Lay pecans on a sheet tray, bake dry in an oven at 350 for 10 min, take out, cool. Place toasted pecans in a food processor, pulse to a fine coarse powder. Combine toasted pecan powder with all the other dry ingredients in a mixing bowl. Add olive oil and lemon juice to the bowl to make a paste. Rub the cleaned sirloin meat with the paste, marinate overnight. Take out, make sure there is not a lot of excess paste on the meat. Gill on high heat until achieved doneness. Take off the heat, let stand for 15 min cut cross grain thinly.

Pickled Carrots

Place carrots in a large mixing bowl. Bring all ingredients up to a boil, then simmer for 10 min. Pour over carrots, let cool at room temperature. Label, date, store.

Mexican Street Corn

Place corn on the cobb over a grill on high. Char the outside of the corn rotating it on all sides to get even cooking color. Once black char spots are on all sides, take off the heat. Whisk the mayonnaise, smoked paprika, ancho pepper, lime juice, and cilantro together. Spread mixture over the corn while hot. Sprinkle cheese on all sides, serve.

Ingredients

  • Smoked Almond Tri-Tip
  • 1 ½ lbs tri-tip
  • 3 cups smoked almonds (crushed)
  • Dijon mustard as needed
  • ¼ cup rosemary (fresh, minced)
  • ¼ cup fennel seed (dried, ground)
  • 2 cups bread crumbs (panko)
  • S/P as needed
  • Broken Mustard Vinaigrette
  • ½ tbsp. minced garlic
  • 1 tbsp. minced shallot
  • 1 tbsp. minced rosemary
  • 1 cup whole grain mustard
  • 1 ½ cups honey
  • 3 cups extra virgin olive oil
  • 1 ½ cups white balsamic vinegar
  • S/P to taste
  • Roasted Cauliflower
  • 1 head orange or white cauliflower
  • ½ cup olive oil
  • 1 tbsp. parsley (fresh, minced)
  • 1 tbsp. basil (fresh, minced)
  • 1 tbsp. tarragon (fresh, minced)
  • 1 tbsp. oregano (fresh, minced)
  • Juice of 1 Lemon
  • S/P to taste

Instructions

Smoked Almond Tri-Tip

Trim Tri tip if needed. In a mixing bowl, mix, rosemary, fennel, seeds, bread crumbs, and almonds. Spread Dijon mustard over the tri-tip to cover. Sprinkle and pat the herb and almond mixture on top of the mustard to coat. Season with salt & pepper. Roast in the oven at 350 for 20 min, until med rare 125 degrees internal. Let rest before you cut. Slice thin cross ways. Serve.

Roasted Cauliflower

In mixing bowl, whisk oil and herbs together, set aside. Cut or break cauliflower in medium to medium small florets. Combine with the oil and herb mixture, add juice of 1 lemon, season with S/P. Roast in the oven at 450 degrees for 15 min until slightly charred. Take out and cool to room temperature. Serve.

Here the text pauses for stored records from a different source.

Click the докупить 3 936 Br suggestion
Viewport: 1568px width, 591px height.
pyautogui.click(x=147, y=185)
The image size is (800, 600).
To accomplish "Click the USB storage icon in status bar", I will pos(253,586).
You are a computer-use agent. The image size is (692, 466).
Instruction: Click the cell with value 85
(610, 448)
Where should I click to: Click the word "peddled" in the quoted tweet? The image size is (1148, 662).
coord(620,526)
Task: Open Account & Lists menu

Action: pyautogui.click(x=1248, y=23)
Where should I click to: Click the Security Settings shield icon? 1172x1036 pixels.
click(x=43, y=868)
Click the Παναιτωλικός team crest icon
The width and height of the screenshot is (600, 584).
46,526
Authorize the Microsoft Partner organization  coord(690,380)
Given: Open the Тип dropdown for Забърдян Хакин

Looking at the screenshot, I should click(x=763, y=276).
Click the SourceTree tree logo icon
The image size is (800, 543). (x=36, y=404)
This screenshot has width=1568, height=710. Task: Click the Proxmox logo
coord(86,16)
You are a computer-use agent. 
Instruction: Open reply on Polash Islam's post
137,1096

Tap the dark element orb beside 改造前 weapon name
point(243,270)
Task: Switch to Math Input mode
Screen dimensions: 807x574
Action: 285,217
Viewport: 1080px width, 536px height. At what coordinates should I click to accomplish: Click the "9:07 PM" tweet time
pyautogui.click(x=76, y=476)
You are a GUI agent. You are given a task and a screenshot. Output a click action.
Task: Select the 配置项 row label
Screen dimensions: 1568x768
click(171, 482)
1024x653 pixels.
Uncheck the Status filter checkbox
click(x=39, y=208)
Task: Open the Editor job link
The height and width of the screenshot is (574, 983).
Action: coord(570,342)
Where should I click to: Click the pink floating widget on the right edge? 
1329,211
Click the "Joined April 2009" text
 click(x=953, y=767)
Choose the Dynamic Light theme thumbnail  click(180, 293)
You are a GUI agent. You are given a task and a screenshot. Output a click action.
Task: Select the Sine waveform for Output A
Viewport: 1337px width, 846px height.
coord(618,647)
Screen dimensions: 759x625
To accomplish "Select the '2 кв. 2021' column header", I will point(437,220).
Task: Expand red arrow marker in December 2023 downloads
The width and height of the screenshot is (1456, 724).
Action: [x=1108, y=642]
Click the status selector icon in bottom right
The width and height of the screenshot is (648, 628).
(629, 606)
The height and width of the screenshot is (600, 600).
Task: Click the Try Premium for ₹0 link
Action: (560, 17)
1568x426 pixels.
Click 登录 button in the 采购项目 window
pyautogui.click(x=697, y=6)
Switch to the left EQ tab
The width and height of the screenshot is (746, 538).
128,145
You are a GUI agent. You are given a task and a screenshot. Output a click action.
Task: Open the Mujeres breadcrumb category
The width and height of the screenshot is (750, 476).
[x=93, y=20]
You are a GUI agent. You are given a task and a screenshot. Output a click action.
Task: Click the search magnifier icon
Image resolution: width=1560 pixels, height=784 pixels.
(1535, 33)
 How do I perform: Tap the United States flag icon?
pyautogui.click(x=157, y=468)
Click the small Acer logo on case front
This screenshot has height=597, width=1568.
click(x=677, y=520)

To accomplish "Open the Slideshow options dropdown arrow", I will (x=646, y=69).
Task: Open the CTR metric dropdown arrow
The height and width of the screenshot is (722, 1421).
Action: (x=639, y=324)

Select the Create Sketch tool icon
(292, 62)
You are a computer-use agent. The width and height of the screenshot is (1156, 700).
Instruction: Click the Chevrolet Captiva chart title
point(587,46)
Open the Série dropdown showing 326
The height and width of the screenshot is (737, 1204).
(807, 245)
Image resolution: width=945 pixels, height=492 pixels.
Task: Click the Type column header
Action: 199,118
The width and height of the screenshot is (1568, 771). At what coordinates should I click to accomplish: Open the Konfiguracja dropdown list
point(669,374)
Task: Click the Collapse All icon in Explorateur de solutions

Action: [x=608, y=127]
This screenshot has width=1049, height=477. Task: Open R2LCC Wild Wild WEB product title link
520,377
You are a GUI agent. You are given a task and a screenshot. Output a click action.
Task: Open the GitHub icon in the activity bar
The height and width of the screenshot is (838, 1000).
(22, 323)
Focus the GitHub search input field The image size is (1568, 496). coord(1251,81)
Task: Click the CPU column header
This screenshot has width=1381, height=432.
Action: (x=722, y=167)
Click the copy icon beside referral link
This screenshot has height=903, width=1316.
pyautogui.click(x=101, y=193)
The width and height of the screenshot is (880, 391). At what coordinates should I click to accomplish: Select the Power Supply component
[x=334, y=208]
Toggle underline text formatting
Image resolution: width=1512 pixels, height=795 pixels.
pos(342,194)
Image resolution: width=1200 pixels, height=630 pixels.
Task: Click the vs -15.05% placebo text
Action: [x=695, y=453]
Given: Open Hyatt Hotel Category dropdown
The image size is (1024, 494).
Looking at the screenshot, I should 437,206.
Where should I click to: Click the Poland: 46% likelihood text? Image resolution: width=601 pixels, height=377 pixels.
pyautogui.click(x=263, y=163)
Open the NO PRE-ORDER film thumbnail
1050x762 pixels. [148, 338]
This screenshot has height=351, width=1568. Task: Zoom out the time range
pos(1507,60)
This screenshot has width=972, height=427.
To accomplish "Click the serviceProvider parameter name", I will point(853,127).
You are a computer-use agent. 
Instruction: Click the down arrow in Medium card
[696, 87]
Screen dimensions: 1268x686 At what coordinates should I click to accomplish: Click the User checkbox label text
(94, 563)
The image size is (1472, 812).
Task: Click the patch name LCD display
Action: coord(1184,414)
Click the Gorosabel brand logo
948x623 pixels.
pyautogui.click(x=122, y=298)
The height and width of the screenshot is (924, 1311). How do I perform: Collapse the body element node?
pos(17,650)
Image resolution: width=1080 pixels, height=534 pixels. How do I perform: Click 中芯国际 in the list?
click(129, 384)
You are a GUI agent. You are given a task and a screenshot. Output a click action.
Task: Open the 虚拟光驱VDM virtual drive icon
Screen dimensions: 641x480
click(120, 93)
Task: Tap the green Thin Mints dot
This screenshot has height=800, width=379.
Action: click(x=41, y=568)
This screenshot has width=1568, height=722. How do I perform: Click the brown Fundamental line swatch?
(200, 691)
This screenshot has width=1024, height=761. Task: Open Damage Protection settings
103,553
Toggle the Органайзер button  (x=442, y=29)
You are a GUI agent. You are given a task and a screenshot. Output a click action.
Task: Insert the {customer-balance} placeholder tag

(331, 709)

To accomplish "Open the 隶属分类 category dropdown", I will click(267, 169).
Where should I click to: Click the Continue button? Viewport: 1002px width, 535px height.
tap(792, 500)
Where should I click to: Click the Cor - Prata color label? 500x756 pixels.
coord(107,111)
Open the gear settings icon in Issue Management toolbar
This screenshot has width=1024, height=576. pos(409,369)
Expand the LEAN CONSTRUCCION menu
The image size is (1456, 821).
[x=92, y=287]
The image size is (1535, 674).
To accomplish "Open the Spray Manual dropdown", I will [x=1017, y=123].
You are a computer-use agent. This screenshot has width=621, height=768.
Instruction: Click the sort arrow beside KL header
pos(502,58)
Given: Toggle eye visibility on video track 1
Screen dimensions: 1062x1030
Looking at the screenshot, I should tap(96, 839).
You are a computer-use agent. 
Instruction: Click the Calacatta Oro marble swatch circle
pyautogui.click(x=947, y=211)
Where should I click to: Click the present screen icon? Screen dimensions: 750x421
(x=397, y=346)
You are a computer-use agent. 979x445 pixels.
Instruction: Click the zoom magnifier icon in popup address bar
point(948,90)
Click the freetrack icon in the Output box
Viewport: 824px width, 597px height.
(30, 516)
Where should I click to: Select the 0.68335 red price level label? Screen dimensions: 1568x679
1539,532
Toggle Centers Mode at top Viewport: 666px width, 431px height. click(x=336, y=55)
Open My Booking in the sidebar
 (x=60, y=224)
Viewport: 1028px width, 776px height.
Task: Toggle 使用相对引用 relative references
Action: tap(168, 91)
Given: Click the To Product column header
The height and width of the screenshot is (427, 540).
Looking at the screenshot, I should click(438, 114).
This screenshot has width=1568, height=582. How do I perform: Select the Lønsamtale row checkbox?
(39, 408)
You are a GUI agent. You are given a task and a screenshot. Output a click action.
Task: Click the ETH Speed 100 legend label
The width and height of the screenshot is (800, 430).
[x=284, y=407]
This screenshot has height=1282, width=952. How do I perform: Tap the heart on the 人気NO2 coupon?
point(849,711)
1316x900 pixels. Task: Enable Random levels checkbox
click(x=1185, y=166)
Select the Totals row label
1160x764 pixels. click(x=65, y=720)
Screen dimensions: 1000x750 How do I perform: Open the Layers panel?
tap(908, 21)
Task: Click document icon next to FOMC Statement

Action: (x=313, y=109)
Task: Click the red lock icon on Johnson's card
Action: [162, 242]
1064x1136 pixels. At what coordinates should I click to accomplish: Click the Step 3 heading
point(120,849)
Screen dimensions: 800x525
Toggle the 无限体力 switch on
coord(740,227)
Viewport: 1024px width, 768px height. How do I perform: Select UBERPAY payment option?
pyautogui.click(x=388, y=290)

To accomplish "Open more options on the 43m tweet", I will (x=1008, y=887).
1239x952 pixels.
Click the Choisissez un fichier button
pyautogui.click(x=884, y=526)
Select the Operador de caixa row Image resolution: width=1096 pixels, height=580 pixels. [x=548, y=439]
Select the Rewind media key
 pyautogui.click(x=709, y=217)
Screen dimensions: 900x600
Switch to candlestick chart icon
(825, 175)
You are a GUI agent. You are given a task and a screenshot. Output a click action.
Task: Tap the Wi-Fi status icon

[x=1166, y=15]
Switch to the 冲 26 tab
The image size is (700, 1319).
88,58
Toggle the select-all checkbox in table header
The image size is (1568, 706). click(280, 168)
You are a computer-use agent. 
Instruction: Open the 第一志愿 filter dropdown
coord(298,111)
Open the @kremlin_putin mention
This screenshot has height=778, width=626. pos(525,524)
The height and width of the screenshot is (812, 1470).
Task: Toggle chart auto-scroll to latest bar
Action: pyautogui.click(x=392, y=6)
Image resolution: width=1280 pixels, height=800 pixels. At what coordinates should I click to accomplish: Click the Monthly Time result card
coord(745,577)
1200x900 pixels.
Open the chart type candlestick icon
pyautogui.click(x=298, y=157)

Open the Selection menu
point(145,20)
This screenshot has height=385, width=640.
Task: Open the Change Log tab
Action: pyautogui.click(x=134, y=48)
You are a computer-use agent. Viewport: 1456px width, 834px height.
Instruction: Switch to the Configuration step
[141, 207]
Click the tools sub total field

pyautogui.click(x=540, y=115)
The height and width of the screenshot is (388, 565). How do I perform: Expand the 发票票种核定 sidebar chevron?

Broken Mustard Vinaigrette

Whisk everything together.

Ingredients

  • Skirt Steak & Togarashi Rub
  • 8 oz skirt steak (trimmed)
  • 5 tbsp. togarashi spice
  • ½ cup olive oil
  • 1 tbsp. granulated sugar
  • ½ tsp. salt
  • Cilantro Salad
  • 2 bunches cilantro (no stems)
  • 3 red radishes (shaved thin)
  • 1 Fresno chili (sliced thin)
  • 2 tbsp. white sesame
  • 2 tbsp. ginger root (peeled, Julienne)
  • 1 cucumber (sliced thin)
  • 1 cup bean sprouts
  • Juice of 1 lime
  • 2 tbsp. olive oil
  • S/P to taste
  • Carrot Puree
  • 5 carrots (peeled, med dice)
  • 1 white onion (med dice)
  • Whole milk as needed
  • 1 cup maple syrup
  • 1 Idaho potato (peeled, med dice)
  • ¼ lb whole butter (diced, cold)
  • S/P to taste
  • Sticky Sesame Soy Dressing
  • 2 cups soy sauce
  • 3 cups granulated white sugar
  • 1 cup honey
  • 1 cup lime juice
  • 6 tbsp. sesame oil
  • 6 tbsp. siracha
  • 1 bunch cilantro (rough chopped)

Instructions

Skirt Steak & Togarashi Rub

Mix togarashi spice, olive oil, sugar, and salt in a mixing bowl. Rub on the skirt steak, let marinate refrigerated for 1 hr. Cook on a high grill both sides about 5-6 min on both sides to a medium rare. Let rest off the heat for 15 min before slicing.

Carrot Puree

Place carrots, potato, and onions in a sauce pot, cover with milk. Cook on a medium heat until potato is tender, about 25 min. Turn off heat, strain mixture, reserve the milk. Puree in a blender on high, add some of the reserved milk to help blend. With the blender still running, add the butter a little at a time. Puree into a smooth consistency. Take out of the blender, place in a bowl, whisk in maple syrup. Season with S/P. Cool down, label, date, store

Cilantro Salad

In a bowl mix all vegetables together. Add olive oil and lime juice, season with salt/pepper. Serve.

Sticky Sesame Soy Dressing

Combine all ingredients in a mixing bowl.